Skip to content
DEE
Database Engineering Essentials

[DEE-201] Reading Execution Plans

INFO

Developers SHOULD use EXPLAIN ANALYZE before optimizing any query. An execution plan reveals what the database actually does -- guessing from query syntax alone leads to wasted effort or counterproductive changes.

Context

Every SQL statement goes through three phases before returning results: parsing, planning, and execution. During the planning phase, the query optimizer evaluates many possible strategies -- different join orders, scan methods, and sort algorithms -- and selects the plan with the lowest estimated cost. The execution plan is the optimizer's chosen strategy, expressed as a tree of operations.

Without reading the execution plan, developers optimize by intuition: adding indexes that are never used, rewriting queries that were already efficient, or overlooking the actual bottleneck entirely. Both PostgreSQL (EXPLAIN / EXPLAIN ANALYZE) and MySQL (EXPLAIN / EXPLAIN ANALYZE) expose their execution plans, and reading them is a prerequisite to any meaningful optimization work.

The distinction between EXPLAIN and EXPLAIN ANALYZE is critical. EXPLAIN shows the planner's estimated plan without executing the query. EXPLAIN ANALYZE executes the query and annotates the plan with actual timing and row counts. The gap between estimated and actual numbers is often where performance problems hide.

Principle

  • Developers SHOULD run EXPLAIN ANALYZE before attempting any query optimization.

- **Dataset records**
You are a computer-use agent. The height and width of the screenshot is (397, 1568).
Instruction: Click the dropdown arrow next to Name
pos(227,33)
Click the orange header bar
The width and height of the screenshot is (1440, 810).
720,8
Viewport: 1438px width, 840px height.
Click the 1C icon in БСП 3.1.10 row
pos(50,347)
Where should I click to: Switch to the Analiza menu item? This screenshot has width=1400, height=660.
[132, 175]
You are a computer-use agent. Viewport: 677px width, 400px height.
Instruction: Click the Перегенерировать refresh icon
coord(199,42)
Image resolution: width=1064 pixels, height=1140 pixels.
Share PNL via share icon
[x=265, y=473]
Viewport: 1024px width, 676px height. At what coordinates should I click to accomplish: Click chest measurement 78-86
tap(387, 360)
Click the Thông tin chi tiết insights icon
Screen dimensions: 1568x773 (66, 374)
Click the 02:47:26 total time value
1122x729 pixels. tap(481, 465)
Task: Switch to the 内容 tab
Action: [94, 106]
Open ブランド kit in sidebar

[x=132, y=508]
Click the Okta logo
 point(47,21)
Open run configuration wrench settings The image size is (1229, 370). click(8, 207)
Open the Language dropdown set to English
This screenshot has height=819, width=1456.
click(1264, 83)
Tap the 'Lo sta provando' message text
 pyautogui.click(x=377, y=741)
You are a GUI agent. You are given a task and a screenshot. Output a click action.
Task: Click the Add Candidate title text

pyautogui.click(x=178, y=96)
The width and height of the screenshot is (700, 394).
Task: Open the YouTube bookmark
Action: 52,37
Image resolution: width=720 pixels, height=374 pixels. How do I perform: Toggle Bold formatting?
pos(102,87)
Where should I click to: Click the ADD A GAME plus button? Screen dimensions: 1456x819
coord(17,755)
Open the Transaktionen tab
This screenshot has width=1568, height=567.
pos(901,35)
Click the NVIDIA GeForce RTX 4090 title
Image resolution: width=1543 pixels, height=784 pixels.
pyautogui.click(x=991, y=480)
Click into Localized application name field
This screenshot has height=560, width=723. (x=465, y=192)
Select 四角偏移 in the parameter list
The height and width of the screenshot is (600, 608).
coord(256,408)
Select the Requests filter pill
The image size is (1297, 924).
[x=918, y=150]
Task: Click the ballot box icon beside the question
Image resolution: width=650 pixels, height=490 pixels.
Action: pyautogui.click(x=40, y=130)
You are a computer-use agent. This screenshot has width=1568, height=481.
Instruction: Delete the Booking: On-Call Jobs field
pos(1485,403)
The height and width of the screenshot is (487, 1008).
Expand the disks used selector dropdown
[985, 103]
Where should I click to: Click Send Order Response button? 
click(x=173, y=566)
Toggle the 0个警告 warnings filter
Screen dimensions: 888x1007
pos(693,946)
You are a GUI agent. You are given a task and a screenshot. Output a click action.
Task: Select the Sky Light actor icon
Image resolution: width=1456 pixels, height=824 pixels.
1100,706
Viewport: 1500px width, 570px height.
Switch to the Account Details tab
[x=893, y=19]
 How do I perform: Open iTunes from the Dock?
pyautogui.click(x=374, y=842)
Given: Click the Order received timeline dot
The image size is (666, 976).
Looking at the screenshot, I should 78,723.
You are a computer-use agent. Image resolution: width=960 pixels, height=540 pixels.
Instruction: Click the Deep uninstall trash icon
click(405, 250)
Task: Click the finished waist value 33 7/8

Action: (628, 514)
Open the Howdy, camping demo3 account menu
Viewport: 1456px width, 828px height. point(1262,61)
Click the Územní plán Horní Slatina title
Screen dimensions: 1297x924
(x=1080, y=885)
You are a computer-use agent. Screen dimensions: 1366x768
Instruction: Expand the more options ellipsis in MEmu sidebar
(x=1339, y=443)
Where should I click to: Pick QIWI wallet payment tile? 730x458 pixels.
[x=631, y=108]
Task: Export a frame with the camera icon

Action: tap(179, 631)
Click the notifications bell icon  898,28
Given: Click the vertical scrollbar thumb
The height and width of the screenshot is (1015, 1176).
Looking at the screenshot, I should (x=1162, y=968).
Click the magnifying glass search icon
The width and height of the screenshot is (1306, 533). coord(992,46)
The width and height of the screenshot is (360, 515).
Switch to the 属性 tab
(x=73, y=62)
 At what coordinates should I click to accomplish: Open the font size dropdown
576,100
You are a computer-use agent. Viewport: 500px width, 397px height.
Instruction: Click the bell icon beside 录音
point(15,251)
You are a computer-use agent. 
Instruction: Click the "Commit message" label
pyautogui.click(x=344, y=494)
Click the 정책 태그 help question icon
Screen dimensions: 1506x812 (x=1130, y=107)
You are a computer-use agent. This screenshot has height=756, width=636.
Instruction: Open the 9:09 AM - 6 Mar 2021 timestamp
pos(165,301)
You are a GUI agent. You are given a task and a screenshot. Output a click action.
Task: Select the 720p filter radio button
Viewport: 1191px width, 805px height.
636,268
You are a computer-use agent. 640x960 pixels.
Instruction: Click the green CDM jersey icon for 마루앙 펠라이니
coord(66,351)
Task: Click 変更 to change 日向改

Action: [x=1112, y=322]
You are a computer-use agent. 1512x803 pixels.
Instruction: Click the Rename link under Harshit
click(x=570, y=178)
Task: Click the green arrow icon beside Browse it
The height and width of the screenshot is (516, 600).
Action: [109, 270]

- **Exercise description**
In the passage on reading execution plans, what does EXPLAIN ANALYZE do that plain EXPLAIN does not? Rely solely on the passage on reading execution plans; the rows are not a source.

- **Solved problem**
It executes the query and annotates the plan with actual timing and row counts.